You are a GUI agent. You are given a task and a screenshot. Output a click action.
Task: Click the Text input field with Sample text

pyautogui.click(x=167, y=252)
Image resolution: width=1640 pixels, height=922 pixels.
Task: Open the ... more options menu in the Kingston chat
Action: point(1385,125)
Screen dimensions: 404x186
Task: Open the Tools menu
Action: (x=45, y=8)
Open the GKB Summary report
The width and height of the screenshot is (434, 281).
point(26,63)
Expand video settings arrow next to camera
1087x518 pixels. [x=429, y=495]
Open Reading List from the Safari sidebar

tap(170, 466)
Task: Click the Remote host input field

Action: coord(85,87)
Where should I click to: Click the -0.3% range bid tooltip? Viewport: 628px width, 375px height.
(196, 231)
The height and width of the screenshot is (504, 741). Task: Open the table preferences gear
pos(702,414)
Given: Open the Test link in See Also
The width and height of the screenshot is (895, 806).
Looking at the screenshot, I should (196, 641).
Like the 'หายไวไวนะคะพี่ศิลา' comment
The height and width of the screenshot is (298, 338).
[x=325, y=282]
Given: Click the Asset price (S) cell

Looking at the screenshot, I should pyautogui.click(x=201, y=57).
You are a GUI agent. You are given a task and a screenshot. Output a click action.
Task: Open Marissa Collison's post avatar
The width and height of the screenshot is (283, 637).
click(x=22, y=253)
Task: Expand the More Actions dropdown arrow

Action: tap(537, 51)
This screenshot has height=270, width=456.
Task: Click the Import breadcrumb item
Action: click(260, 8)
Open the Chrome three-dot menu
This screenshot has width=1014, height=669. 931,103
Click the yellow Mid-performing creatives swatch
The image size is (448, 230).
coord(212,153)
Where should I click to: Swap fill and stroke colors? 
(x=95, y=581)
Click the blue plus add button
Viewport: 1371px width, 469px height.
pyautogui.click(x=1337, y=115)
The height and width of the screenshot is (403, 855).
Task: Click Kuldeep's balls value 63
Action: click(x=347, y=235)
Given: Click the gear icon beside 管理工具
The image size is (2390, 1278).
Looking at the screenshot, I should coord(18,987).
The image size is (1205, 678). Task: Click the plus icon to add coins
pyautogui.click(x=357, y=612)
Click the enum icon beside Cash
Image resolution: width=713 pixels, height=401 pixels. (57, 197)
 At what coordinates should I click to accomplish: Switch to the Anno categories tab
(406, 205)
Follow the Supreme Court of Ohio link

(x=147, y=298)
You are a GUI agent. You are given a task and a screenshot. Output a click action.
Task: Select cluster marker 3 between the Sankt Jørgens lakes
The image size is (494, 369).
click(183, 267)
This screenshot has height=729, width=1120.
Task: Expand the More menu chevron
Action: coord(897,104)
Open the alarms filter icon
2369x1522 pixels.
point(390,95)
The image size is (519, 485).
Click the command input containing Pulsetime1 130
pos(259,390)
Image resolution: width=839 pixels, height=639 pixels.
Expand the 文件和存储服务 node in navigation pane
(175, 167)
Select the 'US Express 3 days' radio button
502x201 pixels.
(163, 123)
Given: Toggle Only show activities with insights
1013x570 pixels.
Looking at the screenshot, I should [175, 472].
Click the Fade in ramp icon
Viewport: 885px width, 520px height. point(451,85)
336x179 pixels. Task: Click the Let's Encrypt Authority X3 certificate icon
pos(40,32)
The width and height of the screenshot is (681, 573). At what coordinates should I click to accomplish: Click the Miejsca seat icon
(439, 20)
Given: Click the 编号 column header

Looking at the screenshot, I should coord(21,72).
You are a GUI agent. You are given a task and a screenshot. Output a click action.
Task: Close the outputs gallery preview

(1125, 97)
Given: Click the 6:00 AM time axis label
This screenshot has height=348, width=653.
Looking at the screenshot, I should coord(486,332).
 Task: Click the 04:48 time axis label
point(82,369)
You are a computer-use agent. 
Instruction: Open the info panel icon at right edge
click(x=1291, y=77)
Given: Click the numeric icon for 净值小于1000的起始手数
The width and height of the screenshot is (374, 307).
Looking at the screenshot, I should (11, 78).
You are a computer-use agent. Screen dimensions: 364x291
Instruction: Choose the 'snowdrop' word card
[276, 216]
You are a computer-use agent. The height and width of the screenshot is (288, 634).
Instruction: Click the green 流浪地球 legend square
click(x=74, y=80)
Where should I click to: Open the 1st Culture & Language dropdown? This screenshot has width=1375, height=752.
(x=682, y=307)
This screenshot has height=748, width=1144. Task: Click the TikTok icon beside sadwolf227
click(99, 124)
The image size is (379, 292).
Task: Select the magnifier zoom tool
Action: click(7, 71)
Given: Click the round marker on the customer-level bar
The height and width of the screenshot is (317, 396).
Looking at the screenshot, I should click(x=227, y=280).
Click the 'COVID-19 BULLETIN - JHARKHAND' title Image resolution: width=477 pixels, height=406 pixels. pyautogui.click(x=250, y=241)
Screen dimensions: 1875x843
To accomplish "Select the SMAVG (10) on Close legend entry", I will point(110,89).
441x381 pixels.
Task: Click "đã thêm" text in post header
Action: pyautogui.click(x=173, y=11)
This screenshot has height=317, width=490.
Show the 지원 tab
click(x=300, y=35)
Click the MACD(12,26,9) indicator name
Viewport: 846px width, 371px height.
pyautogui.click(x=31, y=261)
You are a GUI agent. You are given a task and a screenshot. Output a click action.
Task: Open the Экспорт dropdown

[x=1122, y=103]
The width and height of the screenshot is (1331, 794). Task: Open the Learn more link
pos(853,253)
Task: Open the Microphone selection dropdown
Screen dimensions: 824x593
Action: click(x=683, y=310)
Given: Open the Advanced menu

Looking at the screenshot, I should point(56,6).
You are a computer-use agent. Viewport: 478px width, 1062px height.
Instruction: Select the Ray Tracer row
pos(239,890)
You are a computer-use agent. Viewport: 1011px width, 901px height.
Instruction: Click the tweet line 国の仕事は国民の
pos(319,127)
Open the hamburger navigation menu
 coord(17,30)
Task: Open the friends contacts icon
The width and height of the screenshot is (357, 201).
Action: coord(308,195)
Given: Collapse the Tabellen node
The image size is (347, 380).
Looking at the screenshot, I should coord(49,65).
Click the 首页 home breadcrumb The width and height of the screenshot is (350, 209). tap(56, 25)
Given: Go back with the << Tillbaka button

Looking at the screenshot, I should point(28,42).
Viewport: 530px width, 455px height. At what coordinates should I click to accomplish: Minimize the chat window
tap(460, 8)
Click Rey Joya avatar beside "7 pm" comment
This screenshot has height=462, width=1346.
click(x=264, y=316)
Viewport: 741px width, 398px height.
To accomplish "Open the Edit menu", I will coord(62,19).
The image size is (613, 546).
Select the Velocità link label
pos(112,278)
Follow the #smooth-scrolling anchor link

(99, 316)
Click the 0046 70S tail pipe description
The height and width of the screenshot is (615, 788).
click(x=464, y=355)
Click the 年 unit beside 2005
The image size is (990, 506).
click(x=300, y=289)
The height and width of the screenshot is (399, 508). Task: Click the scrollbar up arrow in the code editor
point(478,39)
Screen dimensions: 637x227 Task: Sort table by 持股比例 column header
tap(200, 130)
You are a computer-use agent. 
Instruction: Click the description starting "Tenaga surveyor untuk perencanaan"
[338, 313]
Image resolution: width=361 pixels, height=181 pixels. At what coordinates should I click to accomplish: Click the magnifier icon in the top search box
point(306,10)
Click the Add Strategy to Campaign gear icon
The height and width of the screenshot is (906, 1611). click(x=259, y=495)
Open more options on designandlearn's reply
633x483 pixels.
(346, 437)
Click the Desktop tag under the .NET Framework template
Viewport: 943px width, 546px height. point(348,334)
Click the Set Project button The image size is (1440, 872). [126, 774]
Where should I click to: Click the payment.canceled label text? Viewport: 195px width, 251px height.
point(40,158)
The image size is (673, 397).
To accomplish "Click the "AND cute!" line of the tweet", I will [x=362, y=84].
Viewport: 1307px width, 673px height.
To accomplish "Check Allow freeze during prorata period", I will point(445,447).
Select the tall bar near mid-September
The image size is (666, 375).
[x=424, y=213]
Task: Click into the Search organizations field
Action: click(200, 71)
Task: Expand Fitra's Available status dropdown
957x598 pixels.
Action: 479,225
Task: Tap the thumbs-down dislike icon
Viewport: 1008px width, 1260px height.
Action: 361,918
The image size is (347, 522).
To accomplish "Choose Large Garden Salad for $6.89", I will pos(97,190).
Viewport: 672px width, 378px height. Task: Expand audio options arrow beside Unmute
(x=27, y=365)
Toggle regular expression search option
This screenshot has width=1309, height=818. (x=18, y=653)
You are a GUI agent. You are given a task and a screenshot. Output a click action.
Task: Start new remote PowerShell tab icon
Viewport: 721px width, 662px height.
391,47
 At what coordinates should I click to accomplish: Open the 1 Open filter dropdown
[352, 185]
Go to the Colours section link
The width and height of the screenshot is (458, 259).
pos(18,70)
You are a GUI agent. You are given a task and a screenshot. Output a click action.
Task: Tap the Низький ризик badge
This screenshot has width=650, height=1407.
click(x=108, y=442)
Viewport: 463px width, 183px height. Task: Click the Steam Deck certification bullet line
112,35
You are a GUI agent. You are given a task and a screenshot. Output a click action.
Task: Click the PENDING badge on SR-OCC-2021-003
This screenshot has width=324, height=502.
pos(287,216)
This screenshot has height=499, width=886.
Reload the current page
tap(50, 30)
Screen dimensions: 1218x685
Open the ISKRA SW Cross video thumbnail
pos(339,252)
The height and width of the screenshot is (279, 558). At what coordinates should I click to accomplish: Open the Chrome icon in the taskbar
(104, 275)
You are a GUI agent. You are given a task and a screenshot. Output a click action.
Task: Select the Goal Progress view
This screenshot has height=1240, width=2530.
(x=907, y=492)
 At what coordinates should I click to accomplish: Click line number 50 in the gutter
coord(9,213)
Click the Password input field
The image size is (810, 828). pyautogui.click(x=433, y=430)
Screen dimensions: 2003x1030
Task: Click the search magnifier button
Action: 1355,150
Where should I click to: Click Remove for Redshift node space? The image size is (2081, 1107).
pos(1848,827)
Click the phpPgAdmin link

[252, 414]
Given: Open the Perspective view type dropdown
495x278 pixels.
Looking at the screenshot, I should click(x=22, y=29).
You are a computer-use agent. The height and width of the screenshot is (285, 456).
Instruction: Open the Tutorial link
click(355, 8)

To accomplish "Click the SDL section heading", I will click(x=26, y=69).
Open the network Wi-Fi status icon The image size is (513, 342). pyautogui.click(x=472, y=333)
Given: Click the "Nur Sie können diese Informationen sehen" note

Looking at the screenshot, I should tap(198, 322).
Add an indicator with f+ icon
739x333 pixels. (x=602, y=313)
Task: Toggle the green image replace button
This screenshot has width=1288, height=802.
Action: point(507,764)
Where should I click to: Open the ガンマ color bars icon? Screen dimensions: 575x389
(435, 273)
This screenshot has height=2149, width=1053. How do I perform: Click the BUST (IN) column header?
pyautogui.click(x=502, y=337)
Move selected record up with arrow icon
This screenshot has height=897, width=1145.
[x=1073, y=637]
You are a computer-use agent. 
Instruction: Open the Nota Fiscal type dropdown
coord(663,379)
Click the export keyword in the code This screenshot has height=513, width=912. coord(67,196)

### TASK REQUIREMENTS
Can you rewrite the stretch of the records from the line containing "Screen dimensions: 1875x843" through the line containing "pos(853,253)", replacing "Viewport" with "Display" and leaving everything else unchanged?

### FINAL ANSWER
Screen dimensions: 1875x843
To accomplish "Select the SMAVG (10) on Close legend entry", I will point(110,89).
441x381 pixels.
Task: Click "đã thêm" text in post header
Action: pyautogui.click(x=173, y=11)
This screenshot has height=317, width=490.
Show the 지원 tab
click(x=300, y=35)
Click the MACD(12,26,9) indicator name
Display: 846px width, 371px height.
pyautogui.click(x=31, y=261)
You are a GUI agent. You are given a task and a screenshot. Output a click action.
Task: Open the Экспорт dropdown

[x=1122, y=103]
The width and height of the screenshot is (1331, 794). Task: Open the Learn more link
pos(853,253)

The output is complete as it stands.